## What needs to be done
Search the entries below. Return every line that has "Capitol" in it.

┌────────

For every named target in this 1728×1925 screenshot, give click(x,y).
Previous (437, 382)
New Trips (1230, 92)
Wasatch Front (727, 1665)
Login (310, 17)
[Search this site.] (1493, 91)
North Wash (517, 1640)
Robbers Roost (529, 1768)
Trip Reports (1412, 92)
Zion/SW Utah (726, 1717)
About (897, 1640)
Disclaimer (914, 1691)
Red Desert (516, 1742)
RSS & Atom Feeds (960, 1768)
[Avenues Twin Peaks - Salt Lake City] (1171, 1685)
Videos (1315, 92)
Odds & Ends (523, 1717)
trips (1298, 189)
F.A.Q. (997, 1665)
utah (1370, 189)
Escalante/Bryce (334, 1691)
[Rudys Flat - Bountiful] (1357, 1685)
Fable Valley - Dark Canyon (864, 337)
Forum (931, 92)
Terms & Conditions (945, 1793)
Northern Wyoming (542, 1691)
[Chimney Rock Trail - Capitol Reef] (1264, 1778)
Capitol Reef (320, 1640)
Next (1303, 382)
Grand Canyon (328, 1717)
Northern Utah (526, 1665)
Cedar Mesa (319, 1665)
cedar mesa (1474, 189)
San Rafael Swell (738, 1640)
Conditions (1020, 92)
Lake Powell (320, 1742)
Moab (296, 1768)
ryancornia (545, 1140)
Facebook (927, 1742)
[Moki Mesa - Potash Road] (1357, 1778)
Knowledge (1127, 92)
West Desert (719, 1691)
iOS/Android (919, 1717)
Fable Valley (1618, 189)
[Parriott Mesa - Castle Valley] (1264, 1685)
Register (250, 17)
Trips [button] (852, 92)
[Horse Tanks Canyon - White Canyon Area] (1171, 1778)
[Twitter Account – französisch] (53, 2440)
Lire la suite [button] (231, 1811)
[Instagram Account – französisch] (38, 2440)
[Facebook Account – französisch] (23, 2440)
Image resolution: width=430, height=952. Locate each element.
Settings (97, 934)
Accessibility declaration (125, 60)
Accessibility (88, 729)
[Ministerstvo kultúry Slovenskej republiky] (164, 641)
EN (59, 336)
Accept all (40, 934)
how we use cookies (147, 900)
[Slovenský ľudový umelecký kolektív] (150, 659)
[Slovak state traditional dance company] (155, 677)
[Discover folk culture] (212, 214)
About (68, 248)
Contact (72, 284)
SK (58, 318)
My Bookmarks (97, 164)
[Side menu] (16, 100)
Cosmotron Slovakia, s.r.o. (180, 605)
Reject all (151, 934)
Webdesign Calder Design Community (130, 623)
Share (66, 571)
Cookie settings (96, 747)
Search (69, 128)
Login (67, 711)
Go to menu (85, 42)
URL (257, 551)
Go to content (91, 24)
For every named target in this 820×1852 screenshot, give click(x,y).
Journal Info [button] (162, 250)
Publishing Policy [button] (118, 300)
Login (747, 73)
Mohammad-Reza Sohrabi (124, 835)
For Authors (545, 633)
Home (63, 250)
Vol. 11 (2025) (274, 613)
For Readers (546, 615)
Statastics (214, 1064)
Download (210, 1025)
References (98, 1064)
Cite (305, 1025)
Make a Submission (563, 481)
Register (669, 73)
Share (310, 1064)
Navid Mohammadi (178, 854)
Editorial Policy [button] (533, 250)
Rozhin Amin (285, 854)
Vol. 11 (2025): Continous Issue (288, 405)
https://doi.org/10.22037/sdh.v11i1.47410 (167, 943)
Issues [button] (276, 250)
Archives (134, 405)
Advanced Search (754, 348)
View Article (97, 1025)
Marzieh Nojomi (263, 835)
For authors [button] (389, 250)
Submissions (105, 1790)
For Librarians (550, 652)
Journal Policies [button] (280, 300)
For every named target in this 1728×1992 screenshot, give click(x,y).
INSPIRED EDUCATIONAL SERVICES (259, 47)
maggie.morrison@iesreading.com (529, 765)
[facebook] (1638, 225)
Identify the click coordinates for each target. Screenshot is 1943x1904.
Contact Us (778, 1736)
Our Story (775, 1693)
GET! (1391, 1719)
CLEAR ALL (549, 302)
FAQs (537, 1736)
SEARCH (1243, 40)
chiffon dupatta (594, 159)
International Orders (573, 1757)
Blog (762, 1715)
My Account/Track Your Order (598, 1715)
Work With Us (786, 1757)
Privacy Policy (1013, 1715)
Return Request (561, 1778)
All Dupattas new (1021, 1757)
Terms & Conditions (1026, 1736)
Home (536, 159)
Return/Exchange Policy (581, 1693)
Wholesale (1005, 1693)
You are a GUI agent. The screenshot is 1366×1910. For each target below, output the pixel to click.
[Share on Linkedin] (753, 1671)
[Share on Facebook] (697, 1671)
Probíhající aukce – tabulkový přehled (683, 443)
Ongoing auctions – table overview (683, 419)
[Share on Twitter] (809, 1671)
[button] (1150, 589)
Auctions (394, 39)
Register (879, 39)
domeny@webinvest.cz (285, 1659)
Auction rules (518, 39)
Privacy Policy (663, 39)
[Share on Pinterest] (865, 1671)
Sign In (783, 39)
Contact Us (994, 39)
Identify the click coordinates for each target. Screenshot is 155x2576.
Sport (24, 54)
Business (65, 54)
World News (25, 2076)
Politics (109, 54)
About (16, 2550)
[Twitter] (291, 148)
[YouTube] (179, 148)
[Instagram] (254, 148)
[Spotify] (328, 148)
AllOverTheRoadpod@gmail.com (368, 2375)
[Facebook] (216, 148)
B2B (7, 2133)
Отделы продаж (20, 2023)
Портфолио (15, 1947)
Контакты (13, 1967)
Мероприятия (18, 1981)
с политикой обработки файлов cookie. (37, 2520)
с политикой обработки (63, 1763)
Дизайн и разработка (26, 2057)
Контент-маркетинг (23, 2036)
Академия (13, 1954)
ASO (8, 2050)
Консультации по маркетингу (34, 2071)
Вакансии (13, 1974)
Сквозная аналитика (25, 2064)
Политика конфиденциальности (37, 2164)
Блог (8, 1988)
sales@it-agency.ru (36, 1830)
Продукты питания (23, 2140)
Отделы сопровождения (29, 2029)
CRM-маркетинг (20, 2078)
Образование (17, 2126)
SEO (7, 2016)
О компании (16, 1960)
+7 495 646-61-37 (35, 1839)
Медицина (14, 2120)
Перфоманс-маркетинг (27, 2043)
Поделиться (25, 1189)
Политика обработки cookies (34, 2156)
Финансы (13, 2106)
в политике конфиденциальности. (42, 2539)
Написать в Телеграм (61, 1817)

└────────

## Exercise answer
[Chimney Rock Trail - Capitol Reef] (1264, 1778)
Capitol Reef (320, 1640)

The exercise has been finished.